In vivo, XR5944 alone or in combination with 5-FU or CPT-11 showed significant antitumour activity against HT29 xenografts in nude mice. The increase in activity was indicative of at least additive activity and is in agreement with the in vitro studies. Interestingly, the simultaneous administration schedule, where XR5944 was administered 30 min after CPT-11, also showed comparable additive or synergistic activity, whereas in vitro simultaneous exposure to these drugs resulted in antagonistic activity against the HT29 cells. The reason for this difference in response is not clear. These results suggest that in vitro studies may not predict accurately in vivo response. The simultaneous administration schedule caused greater body weight loss than the sequential schedule, suggesting that the therapeutic index is greater following sequential administration and may be generally more tolerable. Additive toxicities are commonly problematic when combining cytotoxics in vivo. However, sequential administration of 35 mg kg−1 CPT-11 or 65 mg kg−1 5-FU followed by XR5944 showed improved efficacy over single agent treatment without a substantial increase in toxicity as determined by changes in body weights and the absence of diarrhoea. The major toxicity of XR5944 in mice is haematological, including a reduction in red and white blood cells, and in dogs the major toxicity was GI intolerance (data not shown). In man, 5-FU and CPT-11 are known to cause myelosuppression and diarrhoea, depending on schedule (Sobrero et al, 1997; Mathijssen et al, 2002). Thus, it is possible that combination of XR5944 with either of these agents may lead to increased myelosuppression and/or GI toxicity in man. The fact that XR5944 is equally active when administered at 5 mg kg−1, qdx5 schedule as on an intermittent schedule (q7dx3 at 15 mg kg−1) in SCLC (Stewart et al, 2001) and in colon xenografts (data not shown) suggests that it may be possible to use these drugs in combination at various schedules to overcome such side effects.
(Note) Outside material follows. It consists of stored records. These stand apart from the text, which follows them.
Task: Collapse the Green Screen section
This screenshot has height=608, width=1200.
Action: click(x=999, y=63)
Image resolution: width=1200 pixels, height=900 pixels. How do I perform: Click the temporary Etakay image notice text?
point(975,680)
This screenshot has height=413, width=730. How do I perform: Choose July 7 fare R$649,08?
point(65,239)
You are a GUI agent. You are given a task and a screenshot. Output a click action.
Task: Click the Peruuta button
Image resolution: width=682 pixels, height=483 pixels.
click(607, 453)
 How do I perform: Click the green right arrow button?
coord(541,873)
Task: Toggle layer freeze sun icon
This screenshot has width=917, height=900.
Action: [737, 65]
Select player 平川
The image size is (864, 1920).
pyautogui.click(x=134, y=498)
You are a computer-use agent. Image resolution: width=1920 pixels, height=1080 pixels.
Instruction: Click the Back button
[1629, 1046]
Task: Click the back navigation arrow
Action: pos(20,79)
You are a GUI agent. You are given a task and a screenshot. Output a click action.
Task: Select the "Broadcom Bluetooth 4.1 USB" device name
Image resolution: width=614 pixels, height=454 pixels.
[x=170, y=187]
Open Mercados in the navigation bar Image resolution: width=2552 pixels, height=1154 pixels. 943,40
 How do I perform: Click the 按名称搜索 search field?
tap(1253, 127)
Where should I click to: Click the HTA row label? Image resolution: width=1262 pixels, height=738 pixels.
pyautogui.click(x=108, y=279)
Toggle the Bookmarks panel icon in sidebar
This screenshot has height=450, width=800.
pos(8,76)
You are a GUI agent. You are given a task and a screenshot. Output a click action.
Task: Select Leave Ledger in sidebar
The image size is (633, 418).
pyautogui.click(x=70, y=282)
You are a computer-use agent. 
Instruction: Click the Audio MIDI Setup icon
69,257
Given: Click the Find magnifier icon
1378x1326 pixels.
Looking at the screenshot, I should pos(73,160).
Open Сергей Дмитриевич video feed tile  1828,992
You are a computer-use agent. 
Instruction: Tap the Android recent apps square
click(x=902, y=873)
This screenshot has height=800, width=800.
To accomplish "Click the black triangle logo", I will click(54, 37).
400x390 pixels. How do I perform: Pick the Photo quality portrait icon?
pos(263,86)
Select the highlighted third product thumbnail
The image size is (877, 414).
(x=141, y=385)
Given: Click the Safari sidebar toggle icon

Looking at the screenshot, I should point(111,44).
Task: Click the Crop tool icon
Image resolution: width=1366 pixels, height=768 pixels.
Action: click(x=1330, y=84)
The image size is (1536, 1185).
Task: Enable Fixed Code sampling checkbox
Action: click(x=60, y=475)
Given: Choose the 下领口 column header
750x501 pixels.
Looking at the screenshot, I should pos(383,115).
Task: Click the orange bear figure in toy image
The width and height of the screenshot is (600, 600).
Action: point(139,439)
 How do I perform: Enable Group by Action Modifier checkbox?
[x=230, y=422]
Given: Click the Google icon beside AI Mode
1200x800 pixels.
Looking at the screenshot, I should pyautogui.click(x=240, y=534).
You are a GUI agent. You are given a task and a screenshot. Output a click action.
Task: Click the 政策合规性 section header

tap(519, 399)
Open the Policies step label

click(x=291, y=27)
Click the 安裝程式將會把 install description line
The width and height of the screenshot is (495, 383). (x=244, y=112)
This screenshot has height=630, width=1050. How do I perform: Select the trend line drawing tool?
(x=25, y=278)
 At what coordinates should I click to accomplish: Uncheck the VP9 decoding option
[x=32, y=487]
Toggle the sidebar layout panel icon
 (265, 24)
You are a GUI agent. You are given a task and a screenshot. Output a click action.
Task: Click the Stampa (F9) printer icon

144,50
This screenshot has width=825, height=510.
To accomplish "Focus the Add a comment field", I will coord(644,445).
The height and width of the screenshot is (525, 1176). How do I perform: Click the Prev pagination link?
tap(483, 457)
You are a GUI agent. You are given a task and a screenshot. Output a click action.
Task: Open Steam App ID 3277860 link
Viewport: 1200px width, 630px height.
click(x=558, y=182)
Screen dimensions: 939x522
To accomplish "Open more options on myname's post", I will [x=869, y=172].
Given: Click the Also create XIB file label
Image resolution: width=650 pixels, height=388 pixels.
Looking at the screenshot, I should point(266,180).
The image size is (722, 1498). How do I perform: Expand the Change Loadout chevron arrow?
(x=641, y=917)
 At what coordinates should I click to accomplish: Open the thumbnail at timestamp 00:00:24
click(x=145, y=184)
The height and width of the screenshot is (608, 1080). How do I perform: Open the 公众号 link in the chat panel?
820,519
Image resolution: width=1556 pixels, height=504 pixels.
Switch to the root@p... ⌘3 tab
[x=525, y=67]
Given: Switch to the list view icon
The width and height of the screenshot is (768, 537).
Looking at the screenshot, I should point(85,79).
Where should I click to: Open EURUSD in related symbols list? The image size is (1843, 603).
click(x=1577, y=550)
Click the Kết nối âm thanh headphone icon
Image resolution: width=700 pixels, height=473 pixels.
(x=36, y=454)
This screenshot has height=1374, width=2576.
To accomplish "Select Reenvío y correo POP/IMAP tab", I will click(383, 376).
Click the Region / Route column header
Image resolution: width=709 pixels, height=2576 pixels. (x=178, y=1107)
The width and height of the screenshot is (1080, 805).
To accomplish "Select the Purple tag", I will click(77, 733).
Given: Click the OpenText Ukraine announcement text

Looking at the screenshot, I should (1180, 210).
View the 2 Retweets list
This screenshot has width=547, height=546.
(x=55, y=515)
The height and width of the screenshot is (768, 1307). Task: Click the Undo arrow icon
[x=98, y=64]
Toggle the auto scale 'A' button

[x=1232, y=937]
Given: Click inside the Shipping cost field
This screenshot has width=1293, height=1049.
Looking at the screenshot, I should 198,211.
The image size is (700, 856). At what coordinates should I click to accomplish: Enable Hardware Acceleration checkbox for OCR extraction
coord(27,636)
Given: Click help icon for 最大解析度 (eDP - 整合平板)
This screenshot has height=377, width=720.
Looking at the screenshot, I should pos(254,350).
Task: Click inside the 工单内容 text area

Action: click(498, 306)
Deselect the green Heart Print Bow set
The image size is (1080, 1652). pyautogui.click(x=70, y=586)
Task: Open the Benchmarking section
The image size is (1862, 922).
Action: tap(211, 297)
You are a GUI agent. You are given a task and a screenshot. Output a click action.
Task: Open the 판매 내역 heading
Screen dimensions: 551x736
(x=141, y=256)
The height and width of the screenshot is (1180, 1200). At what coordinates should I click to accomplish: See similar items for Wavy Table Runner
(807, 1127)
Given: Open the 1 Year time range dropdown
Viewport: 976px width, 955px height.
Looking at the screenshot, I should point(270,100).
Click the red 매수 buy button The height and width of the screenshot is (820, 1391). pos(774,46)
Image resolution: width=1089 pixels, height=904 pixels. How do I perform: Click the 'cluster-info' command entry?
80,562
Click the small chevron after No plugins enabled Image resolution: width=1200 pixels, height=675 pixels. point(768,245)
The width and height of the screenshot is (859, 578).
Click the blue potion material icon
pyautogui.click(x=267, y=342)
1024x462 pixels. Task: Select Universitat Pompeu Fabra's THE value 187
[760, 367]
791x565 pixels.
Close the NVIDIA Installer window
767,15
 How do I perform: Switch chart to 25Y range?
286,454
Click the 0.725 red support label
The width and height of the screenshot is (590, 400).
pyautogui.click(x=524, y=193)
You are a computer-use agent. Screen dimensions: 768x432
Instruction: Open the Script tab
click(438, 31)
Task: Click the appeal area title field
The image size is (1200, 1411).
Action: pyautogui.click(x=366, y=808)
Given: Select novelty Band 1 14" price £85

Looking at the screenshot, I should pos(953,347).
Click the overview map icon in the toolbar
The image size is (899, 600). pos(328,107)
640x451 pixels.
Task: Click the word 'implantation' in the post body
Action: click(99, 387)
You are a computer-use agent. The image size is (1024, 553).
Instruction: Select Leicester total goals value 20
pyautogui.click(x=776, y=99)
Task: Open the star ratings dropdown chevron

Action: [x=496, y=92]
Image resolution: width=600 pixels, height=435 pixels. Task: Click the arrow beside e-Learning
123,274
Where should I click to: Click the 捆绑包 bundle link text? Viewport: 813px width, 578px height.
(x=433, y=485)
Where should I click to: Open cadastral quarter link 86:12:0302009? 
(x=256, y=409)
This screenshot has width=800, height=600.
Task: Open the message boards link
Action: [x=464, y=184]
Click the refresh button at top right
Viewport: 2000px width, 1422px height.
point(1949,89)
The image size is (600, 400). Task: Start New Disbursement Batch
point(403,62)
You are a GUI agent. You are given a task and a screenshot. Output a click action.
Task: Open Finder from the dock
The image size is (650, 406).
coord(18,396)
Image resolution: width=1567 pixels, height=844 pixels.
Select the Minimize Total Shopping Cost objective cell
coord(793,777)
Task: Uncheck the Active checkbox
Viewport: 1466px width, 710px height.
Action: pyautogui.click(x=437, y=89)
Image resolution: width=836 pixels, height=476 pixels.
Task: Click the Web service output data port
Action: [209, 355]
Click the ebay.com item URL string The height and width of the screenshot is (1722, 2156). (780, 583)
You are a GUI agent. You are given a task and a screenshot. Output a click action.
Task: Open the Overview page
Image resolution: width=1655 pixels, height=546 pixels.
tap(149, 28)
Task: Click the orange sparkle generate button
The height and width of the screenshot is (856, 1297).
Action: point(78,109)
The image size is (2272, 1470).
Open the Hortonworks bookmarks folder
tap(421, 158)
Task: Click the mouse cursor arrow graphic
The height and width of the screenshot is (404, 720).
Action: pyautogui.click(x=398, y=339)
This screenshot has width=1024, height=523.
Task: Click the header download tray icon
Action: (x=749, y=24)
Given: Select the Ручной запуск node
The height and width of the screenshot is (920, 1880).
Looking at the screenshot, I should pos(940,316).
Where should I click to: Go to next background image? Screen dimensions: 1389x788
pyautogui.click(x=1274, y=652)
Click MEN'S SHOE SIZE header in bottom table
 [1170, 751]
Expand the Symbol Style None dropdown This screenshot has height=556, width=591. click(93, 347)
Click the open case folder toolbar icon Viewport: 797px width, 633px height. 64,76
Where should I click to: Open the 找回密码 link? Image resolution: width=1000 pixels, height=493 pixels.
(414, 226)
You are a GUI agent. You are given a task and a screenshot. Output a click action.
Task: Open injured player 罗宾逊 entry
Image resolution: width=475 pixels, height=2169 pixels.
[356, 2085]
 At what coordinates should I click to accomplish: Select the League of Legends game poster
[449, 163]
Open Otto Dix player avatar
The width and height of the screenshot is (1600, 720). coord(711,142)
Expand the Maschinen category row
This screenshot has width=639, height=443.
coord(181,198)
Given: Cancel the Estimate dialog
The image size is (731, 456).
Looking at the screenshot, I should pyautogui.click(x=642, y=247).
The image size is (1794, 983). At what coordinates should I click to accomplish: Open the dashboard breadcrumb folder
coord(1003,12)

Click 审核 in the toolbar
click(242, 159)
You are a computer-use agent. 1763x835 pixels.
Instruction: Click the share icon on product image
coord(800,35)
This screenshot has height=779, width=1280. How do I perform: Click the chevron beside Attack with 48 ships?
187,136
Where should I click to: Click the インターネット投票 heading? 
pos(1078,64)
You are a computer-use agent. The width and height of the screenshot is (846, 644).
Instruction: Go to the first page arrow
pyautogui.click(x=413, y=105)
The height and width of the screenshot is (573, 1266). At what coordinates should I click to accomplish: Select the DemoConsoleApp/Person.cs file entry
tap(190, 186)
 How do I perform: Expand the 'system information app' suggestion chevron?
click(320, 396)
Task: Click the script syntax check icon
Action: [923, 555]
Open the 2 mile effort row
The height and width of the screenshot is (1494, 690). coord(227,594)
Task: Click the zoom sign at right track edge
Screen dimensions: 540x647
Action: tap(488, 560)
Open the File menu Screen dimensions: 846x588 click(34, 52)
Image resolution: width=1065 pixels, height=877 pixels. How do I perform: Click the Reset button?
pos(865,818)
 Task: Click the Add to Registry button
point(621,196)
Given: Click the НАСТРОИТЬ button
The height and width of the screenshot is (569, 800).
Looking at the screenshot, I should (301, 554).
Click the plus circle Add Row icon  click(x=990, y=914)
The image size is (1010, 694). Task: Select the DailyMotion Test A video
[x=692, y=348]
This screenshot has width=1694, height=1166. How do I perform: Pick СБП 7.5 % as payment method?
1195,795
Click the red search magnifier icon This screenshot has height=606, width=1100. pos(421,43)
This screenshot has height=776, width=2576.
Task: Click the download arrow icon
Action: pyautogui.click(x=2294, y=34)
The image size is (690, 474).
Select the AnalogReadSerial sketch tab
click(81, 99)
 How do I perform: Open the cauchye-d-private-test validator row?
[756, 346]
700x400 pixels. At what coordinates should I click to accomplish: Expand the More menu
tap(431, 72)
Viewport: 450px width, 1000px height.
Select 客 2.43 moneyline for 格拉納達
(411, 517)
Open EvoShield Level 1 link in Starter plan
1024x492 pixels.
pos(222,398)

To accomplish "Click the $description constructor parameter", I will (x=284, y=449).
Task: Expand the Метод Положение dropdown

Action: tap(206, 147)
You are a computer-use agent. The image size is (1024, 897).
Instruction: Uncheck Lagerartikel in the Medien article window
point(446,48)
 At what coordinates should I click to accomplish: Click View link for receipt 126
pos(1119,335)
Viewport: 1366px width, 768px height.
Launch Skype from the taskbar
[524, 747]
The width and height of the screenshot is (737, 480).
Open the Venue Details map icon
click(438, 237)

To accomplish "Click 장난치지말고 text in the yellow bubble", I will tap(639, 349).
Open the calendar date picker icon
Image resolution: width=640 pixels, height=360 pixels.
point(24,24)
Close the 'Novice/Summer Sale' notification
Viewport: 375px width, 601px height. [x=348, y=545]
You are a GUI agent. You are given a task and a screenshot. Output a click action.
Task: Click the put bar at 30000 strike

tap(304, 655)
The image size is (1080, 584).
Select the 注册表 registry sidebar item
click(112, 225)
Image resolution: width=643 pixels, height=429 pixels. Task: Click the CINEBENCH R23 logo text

Taken together, these data show that XR5944 is a potent cytotoxic agent that can induce at least additive activity in combination with 5-FU or CPT-11 in vitro against both p53 mutant and wild-type colon carcinoma cell lines. Importantly, the potency and beneficial effects of XR5944 in combination with 5-FU and CPT-11 were also translated in vivo, against the HT29 xenografts. These data suggest that clinical investigation of sequential combinations of these agents is warranted and could be of benefit to patients with refractory colorectal carcinoma.